NYC landmarks were lit blue, pink, and white in honor of Transgender Day of Remembrance

Posted On Mon, November 21, 2022 By

Posted On Mon, November 21, 2022 By In Events, Policy

Image courtesy of Kevin P. Coughlin / Office of the Governor on Flickr 

Landmarks across New York were lit blue, pink, and white on Sunday in honor of Transgender Day of Remembrance. The day honors transgender individuals who have lost their life due to anti-transgender violence. The tribute came just one day after a mass shooting at an LGBTQ+ nightclub in Colorado left five people dead.

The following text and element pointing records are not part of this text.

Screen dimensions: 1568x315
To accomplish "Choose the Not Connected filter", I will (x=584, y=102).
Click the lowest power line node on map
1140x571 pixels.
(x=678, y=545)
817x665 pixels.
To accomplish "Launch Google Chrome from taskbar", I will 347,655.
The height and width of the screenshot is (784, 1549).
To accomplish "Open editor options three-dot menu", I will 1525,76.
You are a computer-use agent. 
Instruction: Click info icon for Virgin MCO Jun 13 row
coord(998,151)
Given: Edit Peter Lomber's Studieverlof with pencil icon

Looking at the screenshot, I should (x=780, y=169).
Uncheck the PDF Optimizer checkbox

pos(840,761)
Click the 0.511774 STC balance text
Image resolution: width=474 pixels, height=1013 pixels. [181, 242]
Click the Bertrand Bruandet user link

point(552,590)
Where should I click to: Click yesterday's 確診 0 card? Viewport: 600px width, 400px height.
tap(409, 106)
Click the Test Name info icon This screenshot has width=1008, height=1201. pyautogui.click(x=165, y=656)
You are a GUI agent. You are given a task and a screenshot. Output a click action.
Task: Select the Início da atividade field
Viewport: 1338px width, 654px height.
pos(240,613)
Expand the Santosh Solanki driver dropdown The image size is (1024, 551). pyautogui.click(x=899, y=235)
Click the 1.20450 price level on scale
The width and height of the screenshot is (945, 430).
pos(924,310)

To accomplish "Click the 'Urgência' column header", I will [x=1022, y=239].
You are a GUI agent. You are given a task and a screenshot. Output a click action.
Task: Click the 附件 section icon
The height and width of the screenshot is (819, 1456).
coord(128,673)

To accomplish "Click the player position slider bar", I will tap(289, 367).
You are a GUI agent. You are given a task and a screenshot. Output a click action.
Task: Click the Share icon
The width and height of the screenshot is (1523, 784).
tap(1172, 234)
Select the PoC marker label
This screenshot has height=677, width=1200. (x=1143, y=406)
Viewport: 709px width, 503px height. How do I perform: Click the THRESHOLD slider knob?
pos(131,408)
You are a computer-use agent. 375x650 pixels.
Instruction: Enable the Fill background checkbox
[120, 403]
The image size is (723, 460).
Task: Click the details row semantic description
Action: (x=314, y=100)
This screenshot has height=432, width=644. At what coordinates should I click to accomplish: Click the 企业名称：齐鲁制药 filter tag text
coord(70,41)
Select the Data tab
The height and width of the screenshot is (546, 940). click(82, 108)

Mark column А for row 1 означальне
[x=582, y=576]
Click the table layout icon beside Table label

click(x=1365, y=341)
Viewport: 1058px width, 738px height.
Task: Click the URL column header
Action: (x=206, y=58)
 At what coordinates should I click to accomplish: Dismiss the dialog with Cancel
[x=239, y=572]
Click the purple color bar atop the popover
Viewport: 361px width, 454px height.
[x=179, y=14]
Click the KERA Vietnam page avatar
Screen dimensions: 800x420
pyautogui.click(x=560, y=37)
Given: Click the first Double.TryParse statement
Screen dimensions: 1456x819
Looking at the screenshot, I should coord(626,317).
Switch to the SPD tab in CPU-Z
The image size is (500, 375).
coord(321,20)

Images courtesy of Kevin P. Coughlin / Office of the Governor on Flickr

The New York buildings and landmarks lit up in the observance of Transgender Day of Remembrance include:

  • One World Trade Center
  • Governor Mario M. Cuomo Bridge
  • Kosciuszko Bridge
  • The H. Carl McCall SUNY Building
  • State Education Building
  • Alfred E. Smith State Office Building
  • Empire State Plaza
  • State Fairgrounds – Main Gate & Expo Center
  • Niagara Falls
  • The “Franklin D. Roosevelt” Mid-Hudson Bridge
  • Grand Central Terminal – Pershing Square Viaduct
  • Albany International Airport Gateway
  • MTA Long Island Rail Road – East End Gateway at Penn Station
  • Fairport Life Bridge over the Erie Canal
  • Bronx County Courthouse
  • The David N. Dinkins Manhattan Municipal Building
  • Queens Borough Hall
  • Staten Island Borough Hall
  • DSNY Spring Street Salt Shed

Image courtesy of Michael Appleton/Mayoral Photography Office on Flickr

Gov. Kathy Hochul also ordered that flags on state government buildings be flown at half-staff starting on Sunday to honor the victims of the Colorado Springs mass shooting that took place over the weekend.

Hochul also announced that the state’s police are increasing their protection of communities at risk of hate crimes.

“The senseless loss of life in Colorado Springs is yet another tragedy due to gun violence and discrimination against the LGBTQ+ community,” Hochul said. “New York is the birthplace of the LGBTQ+ rights movement, and we will continue to stand with the community so that every New Yorker can live with the dignity and equality they deserve.”

Image courtesy of Kevin P. Coughlin / Office of the Governor on Flickr

Transgender Day of Remembrance was created in 1999 by transgender advocate Gwendolyn Ann Smith to honor Rita Hester, a transgender woman who was killed in 1998. The solemn day remembers Hestler and all of the other transgender people who have lost their lives due to violence.

The Adams administration last week released videos in honor of New York City’s transgender community and Transgender Day of Remembrance. The mayor emphasized the city’s commitment to ensuring that New York City is a safe space for all transgender, gender non-conforming, and non-binary individuals.

“For too long, our transgender, gender non-conforming, and non-binary communities have been ignored, overlooked, marginalized, and forced into the shadows,” Mayor Eric Adams said. “Transgender people face disproportionately high numbers of poverty, health care challenges, and mortality rates, which is why it is critical that our city pauses to remember those we have lost and lift up the community as a whole. It is also important to remember that lifting up isn’t passive, it’s active, and it’s about showing respect.”

Adams continued: “Today, and every day, let us say in one voice to our transgender, gender non-conforming, and non-binary neighbors: In New York City, we see you, we respect you, and we stand with you always.”